◆ Reading text ◆

* Start *

Reorganized golf association heads toward economic stability

Reorganized golf association heads toward economic stability

Edward Cox, Assistant City Editor

A year after the Evanston Wilmette Golf Course Association was mired in fiscal and legal trouble, the organization is moving into the fairway.

The nonprofit golf group announced its new board April 11. The board has 19 members, about two-thirds of whom are new.

Through fundraising measures and greater community involvement, the association plans to pay $5,000 a month until August to pay down about $19,000 in combined water bill debts to Evanston and Wilmette, treasurer Joe Rickard said.

“We’re hopefully in the very near future going to have a product that we can be proud of and boast about,” president Perry Weinberg said. “It’s still a little bit in the recovery stage, but we’re pretty comfortable that the right steps are in place.”

The reorganized golf course association is turning a bend since former president John Losasso resigned last April after two board members filed a lawsuit against him.

The suit alleged Losasso violated the organization’s bylaws and mismanaged funds that were meant to pay water bills. The court case was settled Jan. 16 and the two board members who filed the lawsuit have been reinstated to the new board. Losasso remains a part of the golf course association with an emeritus position, Weinberg said.

Under Weinberg’s direction, board members voted to revise the bylaws in a recent meeting to allow for greater flexibility in quorum and eligibility requirements, he said.

“My priority was to rebuild the organization and then as soon as possible set up better governance,” Weinberg said.

Ald. Jane Grover (7th) said she thinks Losasso had his hands tied because of lack of resources.

“I think John was doing the best he could with the resources he had,” Grover said. “I think he was hamstrung on how far he could go in the golf association.”

* End *

◆ Required work ◆
Decide whether each statement below agrees with the golf association article above. Answer yes or no for each, and quote the words from the article that decide it.
(a) About two-thirds of the board's 19 members are new.
(b) Losasso no longer holds any role in the golf course association.
(c) The court case against Losasso was settled Jan. 16.

◆ Extracted entries ◆
* Start *

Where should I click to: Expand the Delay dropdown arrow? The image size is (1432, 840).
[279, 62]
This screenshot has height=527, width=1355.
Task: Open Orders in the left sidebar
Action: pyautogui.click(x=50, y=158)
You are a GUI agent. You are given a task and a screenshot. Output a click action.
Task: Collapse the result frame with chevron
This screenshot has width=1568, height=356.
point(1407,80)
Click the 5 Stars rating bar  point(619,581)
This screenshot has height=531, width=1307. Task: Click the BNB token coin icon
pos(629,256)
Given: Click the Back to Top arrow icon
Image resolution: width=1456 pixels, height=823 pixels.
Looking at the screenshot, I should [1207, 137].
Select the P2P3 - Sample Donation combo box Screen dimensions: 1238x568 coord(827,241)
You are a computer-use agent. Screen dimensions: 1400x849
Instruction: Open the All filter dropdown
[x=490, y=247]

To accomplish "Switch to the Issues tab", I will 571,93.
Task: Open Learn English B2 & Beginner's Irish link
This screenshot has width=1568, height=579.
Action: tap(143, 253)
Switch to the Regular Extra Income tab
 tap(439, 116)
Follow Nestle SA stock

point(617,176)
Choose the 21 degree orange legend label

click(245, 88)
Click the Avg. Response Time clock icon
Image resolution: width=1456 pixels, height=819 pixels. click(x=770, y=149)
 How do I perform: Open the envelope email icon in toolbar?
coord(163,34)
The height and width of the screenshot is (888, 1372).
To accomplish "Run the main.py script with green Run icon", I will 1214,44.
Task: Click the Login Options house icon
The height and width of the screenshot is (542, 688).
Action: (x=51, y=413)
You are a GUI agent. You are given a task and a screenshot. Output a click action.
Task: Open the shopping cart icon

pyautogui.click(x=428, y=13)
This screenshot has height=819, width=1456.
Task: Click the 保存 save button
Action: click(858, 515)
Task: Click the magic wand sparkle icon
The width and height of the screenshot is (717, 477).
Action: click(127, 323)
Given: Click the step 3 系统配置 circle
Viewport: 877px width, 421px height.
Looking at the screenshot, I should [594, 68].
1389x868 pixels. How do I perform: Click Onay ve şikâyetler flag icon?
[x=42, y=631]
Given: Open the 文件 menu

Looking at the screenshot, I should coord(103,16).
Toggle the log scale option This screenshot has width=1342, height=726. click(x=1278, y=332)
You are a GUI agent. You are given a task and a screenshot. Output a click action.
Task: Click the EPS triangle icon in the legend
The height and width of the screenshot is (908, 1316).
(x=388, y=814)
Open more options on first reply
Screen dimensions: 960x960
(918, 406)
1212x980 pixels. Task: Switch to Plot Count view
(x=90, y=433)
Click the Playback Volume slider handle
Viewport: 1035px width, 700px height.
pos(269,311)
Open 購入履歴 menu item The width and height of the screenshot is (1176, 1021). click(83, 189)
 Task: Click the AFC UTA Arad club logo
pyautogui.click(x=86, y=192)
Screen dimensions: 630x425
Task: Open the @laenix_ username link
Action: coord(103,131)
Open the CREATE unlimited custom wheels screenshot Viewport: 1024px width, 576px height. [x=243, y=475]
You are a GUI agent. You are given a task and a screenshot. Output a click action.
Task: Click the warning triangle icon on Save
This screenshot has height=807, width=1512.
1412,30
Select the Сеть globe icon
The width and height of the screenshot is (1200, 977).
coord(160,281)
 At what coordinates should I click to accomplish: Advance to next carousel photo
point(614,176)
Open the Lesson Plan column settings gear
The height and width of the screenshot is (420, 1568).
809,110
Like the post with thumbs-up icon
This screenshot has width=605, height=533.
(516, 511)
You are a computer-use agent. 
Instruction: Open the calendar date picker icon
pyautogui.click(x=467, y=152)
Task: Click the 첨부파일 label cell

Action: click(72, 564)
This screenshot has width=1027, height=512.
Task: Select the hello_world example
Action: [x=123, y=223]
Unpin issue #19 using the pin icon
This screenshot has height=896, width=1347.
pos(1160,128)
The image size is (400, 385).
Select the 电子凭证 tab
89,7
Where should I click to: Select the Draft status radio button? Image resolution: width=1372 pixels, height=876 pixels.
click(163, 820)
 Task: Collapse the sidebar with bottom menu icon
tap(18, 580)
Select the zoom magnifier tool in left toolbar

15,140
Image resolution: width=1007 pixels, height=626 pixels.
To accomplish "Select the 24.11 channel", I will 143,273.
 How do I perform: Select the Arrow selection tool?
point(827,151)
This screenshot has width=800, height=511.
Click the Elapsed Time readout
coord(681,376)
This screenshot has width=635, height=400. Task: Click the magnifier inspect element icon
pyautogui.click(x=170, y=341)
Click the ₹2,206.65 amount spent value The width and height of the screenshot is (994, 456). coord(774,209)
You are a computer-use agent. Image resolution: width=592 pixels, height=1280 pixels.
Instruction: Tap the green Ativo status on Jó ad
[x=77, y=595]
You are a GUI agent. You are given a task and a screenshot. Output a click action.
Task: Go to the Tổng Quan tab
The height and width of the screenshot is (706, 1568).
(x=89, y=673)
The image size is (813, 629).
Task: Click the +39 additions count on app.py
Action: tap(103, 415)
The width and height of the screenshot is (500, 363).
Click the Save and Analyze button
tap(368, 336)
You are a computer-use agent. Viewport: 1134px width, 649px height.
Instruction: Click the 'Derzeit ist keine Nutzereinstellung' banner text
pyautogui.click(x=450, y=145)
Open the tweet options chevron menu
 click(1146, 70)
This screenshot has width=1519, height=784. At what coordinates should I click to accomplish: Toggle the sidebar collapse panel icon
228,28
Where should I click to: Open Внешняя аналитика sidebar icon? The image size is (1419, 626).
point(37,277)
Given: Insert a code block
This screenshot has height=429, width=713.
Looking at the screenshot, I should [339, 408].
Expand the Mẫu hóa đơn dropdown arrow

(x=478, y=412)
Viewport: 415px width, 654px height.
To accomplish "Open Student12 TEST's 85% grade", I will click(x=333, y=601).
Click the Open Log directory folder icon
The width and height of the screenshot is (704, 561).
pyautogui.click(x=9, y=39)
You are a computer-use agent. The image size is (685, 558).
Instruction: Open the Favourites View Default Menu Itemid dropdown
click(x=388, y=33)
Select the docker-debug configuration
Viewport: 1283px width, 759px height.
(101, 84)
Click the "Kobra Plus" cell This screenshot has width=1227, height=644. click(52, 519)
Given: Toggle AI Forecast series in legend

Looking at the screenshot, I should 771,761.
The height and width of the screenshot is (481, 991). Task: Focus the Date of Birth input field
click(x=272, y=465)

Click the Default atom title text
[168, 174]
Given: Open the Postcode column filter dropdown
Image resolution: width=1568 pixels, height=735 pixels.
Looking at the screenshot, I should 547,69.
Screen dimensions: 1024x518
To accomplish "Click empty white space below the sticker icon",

* End *

◆ Output below ◆
(a) Yes: "The board has 19 members, about two-thirds of whom are new."
(b) No: "Losasso remains a part of the golf course association with an emeritus position"
(c) Yes: "The court case was settled Jan. 16"